### Problem statement:
Please revise the records below by changing "checkbox" to "check box" and leaving everything else as it is. Omit the pictures from your answer.

━━━ Records shown

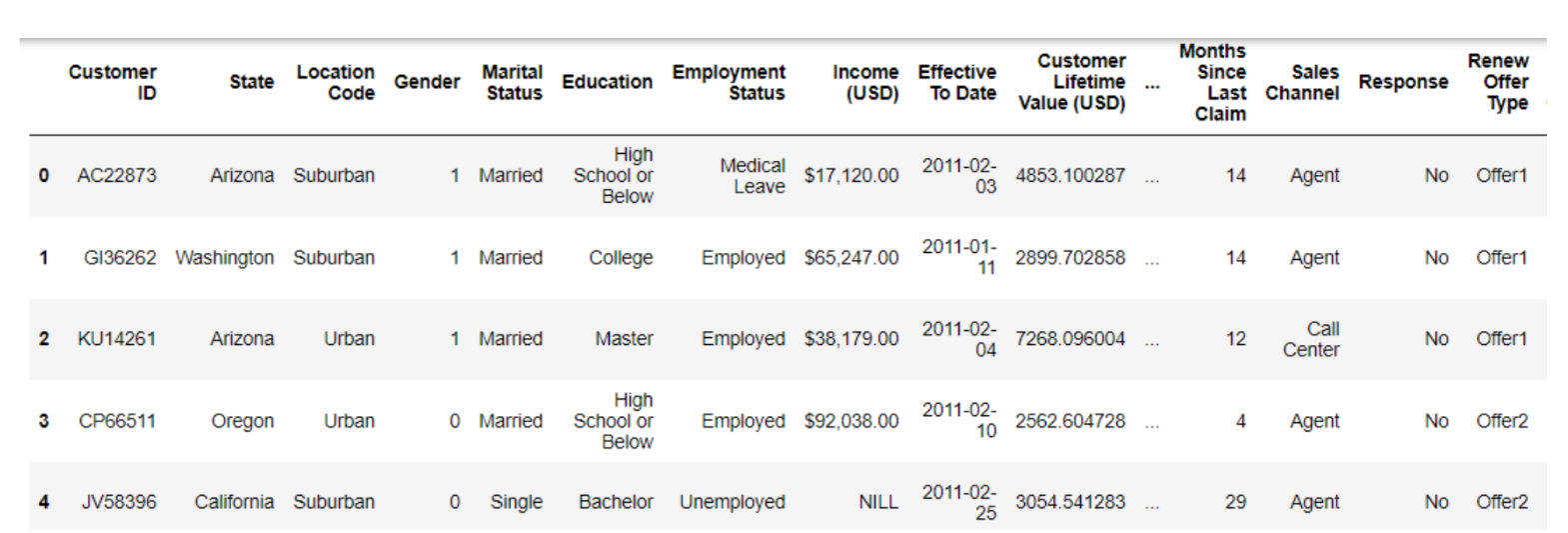Select the Renew Offer Type header
This screenshot has width=1568, height=533.
click(x=1497, y=82)
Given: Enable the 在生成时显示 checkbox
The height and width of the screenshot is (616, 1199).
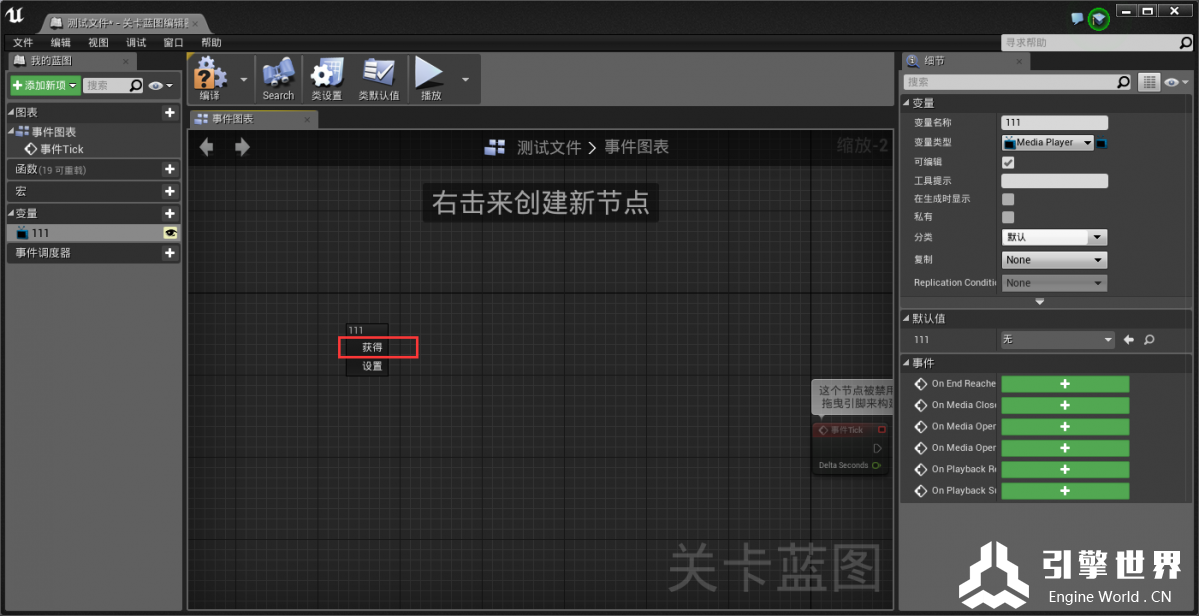Looking at the screenshot, I should pyautogui.click(x=1008, y=199).
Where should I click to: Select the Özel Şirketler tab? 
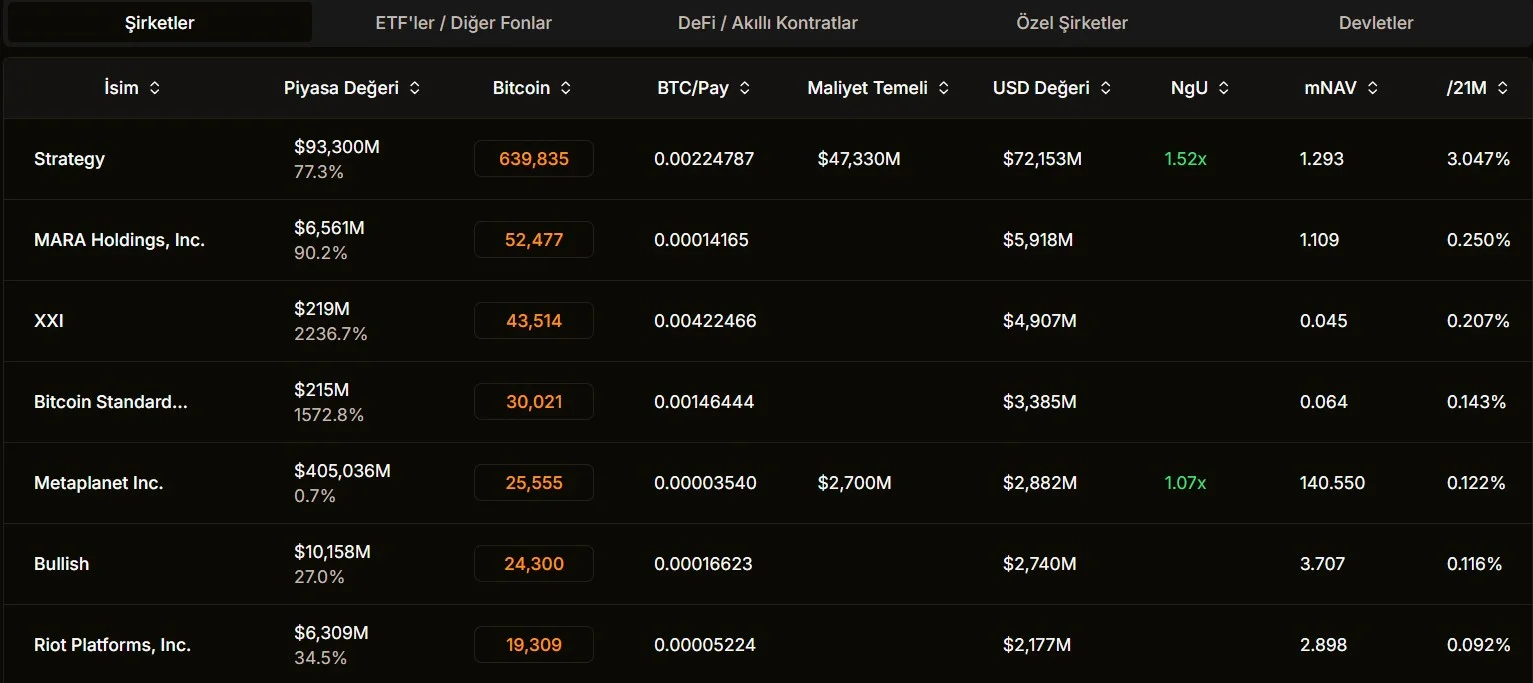coord(1071,23)
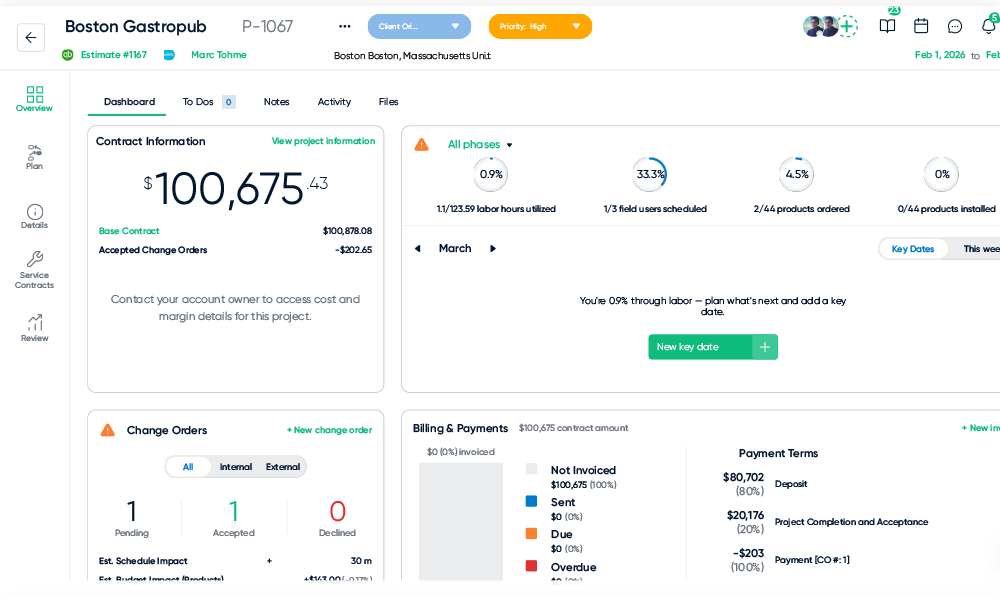The width and height of the screenshot is (1000, 605).
Task: Open the book icon showing 23 items
Action: click(x=887, y=27)
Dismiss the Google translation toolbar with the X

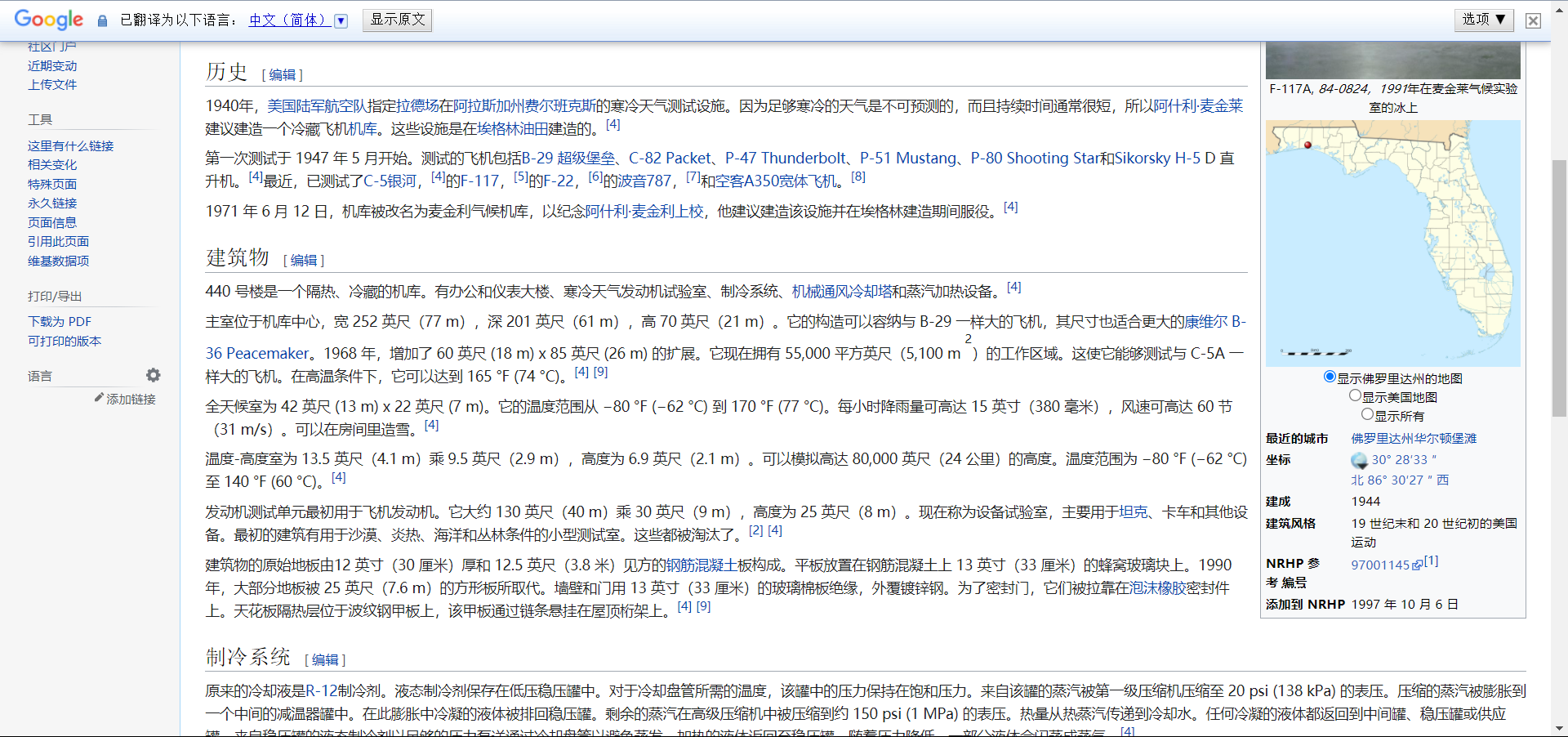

━━━━━━

### Task solution:
Select the Renew Offer Type header
This screenshot has width=1568, height=533.
click(x=1497, y=82)
Given: Enable the 在生成时显示 check box
The height and width of the screenshot is (616, 1199).
Looking at the screenshot, I should pyautogui.click(x=1008, y=199).
Where should I click to: Select the Özel Şirketler tab? 
coord(1071,23)
The width and height of the screenshot is (1000, 605).
Task: Open the book icon showing 23 items
Action: click(x=887, y=27)
Dismiss the Google translation toolbar with the X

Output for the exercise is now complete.